In year 2, the company becomes profitable on a financial reporting basis, but still has negative net worth.
In year 3, earnings explode, even though the firm is adding less asset value than it did in year 1.
Year 4 is the really interesting one. Reported earnings continue to rise at an astronomical clip. Yes, profits are only up 92%, vs 94% in the year earlier. But is this something to really be concerned about?
Actually, yes. The concern isn’t about profits but about revenues. In year 4, subscriber additions show a sharp drop, from 750 in the year prior to 450 in the current period. There are two reasons the earnings are still so strong, and don’t reflect this falloff: lower expense for new installations (startup costs) and positive operating leverage from monitoring costs being spread over a larger number of customers.
How does the stock market treat a case like this? In my experience, the answer is “badly.” Investors are accustomed to looking at earnings per share or at cash flow per share and this kind of company doesn’t fit either template. While the company is expanding rapidly, the costs of linking up new customers depresses eps, and cash flow may be negative. Paradoxically, the profit numbers look their best only when the firm begins to show signs of maturing. But investors will begin to take fright when they see that revenue growth is slowing.

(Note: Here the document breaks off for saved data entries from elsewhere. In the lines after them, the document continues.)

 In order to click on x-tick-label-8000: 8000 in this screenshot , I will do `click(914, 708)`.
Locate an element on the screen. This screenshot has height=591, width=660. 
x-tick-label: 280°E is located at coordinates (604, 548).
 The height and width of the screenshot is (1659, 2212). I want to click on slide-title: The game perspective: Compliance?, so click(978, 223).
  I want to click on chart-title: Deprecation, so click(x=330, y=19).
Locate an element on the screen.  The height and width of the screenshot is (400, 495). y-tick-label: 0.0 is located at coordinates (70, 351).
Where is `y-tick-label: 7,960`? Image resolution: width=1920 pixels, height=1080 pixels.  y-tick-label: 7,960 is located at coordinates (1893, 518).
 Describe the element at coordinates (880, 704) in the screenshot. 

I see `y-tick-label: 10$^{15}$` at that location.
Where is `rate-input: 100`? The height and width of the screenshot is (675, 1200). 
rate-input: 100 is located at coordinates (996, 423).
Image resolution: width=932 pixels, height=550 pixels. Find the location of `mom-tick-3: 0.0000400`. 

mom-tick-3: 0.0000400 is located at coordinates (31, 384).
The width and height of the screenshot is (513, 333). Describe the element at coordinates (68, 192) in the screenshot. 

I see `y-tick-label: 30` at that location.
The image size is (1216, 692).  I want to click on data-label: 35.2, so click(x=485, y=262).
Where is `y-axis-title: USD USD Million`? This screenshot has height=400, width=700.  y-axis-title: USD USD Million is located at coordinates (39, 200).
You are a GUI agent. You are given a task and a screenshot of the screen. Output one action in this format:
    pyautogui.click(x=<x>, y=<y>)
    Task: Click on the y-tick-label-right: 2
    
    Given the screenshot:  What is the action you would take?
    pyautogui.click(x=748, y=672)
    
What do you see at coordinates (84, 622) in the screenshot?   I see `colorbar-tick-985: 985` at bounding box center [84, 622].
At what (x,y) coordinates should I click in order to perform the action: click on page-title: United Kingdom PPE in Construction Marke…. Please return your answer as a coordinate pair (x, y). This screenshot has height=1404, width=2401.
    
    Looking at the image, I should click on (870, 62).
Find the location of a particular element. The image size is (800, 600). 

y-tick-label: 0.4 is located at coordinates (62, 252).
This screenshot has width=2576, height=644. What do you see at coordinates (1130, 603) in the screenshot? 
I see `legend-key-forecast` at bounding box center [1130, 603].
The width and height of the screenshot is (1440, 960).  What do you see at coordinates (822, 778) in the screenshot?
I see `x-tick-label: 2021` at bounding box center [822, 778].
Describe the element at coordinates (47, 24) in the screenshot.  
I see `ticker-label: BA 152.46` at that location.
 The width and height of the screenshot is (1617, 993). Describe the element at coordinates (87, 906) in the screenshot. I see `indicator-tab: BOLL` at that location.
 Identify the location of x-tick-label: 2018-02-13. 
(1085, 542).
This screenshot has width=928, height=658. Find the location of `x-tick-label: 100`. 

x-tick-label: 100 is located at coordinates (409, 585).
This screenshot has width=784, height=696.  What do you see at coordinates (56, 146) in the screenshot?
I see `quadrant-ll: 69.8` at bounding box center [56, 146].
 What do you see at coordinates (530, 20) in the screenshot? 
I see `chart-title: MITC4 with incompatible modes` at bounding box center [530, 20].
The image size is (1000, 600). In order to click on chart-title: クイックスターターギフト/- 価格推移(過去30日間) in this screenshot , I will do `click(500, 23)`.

This situation is a big reason that most monitoring companies have either been taken private or are divisions of larger companies, where the unusual earnings pattern isn’t so evident.
One other observation.
This concerns accounting technique. In the example above, the installation costs have been expensed in the year incurred. What would the financials look like if those costs had been capitalized and depreciated over ten years. Take a look.
In the first four years, the company now looks a lot more profitable and cash flow looks better. In other words, the monitoring company looks like a conventional firm that equity investors would have no trouble evaluating. Expense deferral only starts to catch up with the company in year 5, when the growth rate drops off significantly.
why expense instead of capitalize/depreciate?
For one thing, expensing is the more conservative technique. For another, in the case of a monitoring company, there’s no capital equipment. The sensors being installed are all low-cost items that are normally expensed. Labor cost is probably the biggest factor in the installation.
relevance for cloud computing?
As this industry develops, it will be important, I think, to distinguish between companies that rent hardware (which can be depreciated) and those that rent software (whose costs may be expensed as R&D). Their income statements may look very different, as the monitoring case illustrates.
There may also be wide company to company differences in accounting technique for basically the same services. More speculative firms may capitalize all the customer acquisition costs they can–and maybe some that they aren’t supposed to. Others may have a much more conservative bent. It’s not clear that brokerage house analysts will appreciate the differences, or flag them in their reports.
In addition, there may be firms whose financials will mimic those of the security monitoring industry. Absent considerable shareholder education, such firms may have less positive experience for their stocks than the company performance merits.